Work to complete
Copy the passage about a weekend home in Dingwall and Inverness in full, word for word.

Selection
## START

So that's been good. Also good was my weekend home in Dingwall, and Inverness. I saw my first Ross County game in two years, with them comfortably beating the might of Cowdenbeath 3-0 and being awarded the Division 2 trophy at the end. Various people there I'd not seen in years, and fresh back from Brazil it was a perfectly formed afternoon of homely familiarity, even down to the crisp, fresh weather. Plenty of whisky was then drunk that evening, with Varwell and my brother, and Sunday was spent in gleeful indolence at my mother's, as she made food for me and her fancyman slaved away in the garden (I'm convinced she only has this fancyman for gardening and occasional dinners).

So, all very nice. But, alas, the echoes of Brazil came back to haunt me. On Wednesday I went into the office. It wasn't my finest moment.

## END

[Entries on target coordinates]
## START

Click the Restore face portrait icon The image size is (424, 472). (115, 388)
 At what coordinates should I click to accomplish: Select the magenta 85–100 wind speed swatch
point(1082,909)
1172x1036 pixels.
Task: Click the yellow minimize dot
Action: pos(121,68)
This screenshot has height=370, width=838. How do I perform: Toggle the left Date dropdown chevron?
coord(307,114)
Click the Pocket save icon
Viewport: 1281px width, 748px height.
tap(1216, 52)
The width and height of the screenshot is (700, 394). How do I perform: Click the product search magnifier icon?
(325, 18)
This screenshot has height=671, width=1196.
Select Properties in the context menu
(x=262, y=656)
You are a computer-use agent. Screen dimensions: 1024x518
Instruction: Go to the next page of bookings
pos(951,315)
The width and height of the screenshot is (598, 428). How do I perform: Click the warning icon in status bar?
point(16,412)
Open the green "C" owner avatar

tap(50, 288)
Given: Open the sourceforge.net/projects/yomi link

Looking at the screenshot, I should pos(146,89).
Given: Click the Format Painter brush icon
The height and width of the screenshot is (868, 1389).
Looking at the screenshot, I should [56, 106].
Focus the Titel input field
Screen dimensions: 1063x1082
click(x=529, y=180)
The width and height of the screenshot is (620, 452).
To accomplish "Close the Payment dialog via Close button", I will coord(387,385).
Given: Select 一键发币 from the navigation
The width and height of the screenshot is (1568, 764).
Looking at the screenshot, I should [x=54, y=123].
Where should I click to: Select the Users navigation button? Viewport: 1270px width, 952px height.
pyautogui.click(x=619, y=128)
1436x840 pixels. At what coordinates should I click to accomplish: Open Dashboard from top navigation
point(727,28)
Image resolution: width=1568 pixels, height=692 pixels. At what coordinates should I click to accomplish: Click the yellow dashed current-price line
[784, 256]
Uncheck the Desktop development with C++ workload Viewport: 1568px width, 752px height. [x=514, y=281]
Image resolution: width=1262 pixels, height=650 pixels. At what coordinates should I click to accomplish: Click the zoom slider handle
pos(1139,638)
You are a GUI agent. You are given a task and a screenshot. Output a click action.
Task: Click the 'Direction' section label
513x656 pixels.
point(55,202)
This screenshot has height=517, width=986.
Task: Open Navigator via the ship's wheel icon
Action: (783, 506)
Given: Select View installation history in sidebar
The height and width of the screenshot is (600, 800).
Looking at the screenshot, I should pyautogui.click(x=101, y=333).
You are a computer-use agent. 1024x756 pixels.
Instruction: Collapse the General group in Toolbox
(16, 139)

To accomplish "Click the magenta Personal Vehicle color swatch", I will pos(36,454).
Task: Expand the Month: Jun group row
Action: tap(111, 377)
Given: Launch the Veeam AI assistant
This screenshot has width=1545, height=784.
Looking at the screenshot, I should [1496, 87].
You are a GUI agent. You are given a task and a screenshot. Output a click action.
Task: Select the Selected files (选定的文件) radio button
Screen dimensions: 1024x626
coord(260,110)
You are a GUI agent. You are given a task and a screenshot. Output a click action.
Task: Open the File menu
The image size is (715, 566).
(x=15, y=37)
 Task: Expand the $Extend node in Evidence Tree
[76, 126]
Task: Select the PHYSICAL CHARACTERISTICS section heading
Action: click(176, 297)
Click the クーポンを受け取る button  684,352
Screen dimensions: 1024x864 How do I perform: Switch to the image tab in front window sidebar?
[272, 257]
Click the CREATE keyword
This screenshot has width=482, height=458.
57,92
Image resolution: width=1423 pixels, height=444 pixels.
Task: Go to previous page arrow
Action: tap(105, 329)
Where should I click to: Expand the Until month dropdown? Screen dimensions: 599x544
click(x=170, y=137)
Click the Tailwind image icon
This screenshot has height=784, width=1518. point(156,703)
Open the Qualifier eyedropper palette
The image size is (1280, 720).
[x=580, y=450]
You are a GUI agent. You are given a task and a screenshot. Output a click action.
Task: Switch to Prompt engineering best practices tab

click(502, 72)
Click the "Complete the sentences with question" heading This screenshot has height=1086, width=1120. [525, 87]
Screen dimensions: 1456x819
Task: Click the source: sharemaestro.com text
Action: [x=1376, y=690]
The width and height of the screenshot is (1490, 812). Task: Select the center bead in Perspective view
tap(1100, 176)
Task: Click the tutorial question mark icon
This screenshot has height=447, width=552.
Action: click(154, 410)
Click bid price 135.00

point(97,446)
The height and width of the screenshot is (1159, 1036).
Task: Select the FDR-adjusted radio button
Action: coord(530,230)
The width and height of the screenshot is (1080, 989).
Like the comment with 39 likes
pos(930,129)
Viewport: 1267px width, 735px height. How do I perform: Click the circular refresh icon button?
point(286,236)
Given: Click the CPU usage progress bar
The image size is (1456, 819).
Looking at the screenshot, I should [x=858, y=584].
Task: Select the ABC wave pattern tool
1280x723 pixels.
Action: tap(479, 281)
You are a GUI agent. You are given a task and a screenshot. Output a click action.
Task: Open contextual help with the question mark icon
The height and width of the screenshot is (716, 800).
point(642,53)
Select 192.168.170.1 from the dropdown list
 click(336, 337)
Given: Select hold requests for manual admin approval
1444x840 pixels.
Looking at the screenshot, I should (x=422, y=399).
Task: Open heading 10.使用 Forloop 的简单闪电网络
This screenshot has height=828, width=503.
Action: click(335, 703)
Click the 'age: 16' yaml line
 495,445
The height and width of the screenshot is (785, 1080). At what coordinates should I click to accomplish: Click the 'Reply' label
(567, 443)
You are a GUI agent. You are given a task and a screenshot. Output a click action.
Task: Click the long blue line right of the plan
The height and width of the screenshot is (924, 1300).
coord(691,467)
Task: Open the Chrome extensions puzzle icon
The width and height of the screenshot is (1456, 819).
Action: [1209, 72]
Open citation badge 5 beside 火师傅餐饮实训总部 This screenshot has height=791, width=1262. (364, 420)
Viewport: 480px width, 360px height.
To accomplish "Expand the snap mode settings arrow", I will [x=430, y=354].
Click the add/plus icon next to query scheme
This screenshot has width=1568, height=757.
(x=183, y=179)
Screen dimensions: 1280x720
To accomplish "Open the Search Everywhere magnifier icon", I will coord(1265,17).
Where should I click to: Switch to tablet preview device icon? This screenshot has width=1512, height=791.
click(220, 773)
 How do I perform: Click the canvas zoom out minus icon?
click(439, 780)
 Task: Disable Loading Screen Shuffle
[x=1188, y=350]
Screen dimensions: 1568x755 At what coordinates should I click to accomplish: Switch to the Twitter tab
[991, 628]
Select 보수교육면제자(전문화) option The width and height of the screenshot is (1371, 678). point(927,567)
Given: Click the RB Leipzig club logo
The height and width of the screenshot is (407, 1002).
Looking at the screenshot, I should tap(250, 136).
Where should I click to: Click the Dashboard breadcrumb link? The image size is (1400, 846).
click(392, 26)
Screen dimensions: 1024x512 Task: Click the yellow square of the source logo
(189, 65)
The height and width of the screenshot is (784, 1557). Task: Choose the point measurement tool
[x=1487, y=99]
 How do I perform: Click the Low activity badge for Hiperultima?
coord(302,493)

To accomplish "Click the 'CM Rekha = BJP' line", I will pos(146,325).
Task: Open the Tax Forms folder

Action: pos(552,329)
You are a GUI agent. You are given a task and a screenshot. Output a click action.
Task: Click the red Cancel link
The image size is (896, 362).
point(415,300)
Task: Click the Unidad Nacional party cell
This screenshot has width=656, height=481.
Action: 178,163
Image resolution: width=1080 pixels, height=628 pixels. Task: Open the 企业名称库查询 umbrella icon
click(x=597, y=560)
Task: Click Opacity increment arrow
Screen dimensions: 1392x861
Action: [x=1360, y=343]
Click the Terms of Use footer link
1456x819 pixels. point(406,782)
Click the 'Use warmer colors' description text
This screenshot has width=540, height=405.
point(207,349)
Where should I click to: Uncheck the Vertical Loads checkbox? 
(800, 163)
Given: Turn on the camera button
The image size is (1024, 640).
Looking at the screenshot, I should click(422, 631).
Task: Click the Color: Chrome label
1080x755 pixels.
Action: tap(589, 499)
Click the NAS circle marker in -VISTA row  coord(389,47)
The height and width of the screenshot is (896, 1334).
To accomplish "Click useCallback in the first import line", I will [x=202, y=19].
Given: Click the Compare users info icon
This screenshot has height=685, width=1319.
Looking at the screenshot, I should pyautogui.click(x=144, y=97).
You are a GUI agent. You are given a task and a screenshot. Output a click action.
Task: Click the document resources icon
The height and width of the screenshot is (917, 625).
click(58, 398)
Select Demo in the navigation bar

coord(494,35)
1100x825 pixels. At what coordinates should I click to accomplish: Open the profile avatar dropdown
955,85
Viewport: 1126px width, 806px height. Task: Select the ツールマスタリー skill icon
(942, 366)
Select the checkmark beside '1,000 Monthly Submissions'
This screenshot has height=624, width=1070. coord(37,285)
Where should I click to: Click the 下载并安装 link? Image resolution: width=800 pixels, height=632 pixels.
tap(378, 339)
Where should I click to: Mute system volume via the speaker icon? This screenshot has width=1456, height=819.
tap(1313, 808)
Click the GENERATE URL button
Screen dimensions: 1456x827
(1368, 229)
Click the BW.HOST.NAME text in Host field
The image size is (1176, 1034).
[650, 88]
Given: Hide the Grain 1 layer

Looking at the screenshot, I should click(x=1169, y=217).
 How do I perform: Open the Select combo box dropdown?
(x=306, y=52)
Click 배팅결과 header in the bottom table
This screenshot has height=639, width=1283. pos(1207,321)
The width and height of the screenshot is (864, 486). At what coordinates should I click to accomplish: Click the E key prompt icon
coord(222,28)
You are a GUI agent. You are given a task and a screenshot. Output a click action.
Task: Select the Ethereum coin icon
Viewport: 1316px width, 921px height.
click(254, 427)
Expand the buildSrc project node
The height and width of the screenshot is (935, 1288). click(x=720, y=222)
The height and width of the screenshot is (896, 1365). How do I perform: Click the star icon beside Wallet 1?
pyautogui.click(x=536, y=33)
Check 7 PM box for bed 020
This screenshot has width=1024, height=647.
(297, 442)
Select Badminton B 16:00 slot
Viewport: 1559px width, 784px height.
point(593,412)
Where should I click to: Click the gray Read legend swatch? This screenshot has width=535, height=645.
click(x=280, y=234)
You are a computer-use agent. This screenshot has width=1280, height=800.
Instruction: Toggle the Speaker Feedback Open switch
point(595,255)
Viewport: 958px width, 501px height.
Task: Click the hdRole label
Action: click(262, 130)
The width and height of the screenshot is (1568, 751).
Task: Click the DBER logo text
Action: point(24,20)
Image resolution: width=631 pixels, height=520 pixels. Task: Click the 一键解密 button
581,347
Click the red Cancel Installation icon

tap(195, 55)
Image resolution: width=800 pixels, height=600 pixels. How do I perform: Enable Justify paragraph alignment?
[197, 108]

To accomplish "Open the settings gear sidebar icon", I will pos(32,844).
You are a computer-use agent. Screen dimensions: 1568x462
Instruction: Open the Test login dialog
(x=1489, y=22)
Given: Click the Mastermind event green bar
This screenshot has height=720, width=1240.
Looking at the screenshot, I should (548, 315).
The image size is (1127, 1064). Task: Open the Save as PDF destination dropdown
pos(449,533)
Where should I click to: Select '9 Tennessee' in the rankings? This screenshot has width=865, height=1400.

## END

Written solution
So that's been good. Also good was my weekend home in Dingwall, and Inverness. I saw my first Ross County game in two years, with them comfortably beating the might of Cowdenbeath 3-0 and being awarded the Division 2 trophy at the end. Various people there I'd not seen in years, and fresh back from Brazil it was a perfectly formed afternoon of homely familiarity, even down to the crisp, fresh weather. Plenty of whisky was then drunk that evening, with Varwell and my brother, and Sunday was spent in gleeful indolence at my mother's, as she made food for me and her fancyman slaved away in the garden (I'm convinced she only has this fancyman for gardening and occasional dinners).

So, all very nice. But, alas, the echoes of Brazil came back to haunt me. On Wednesday I went into the office. It wasn't my finest moment.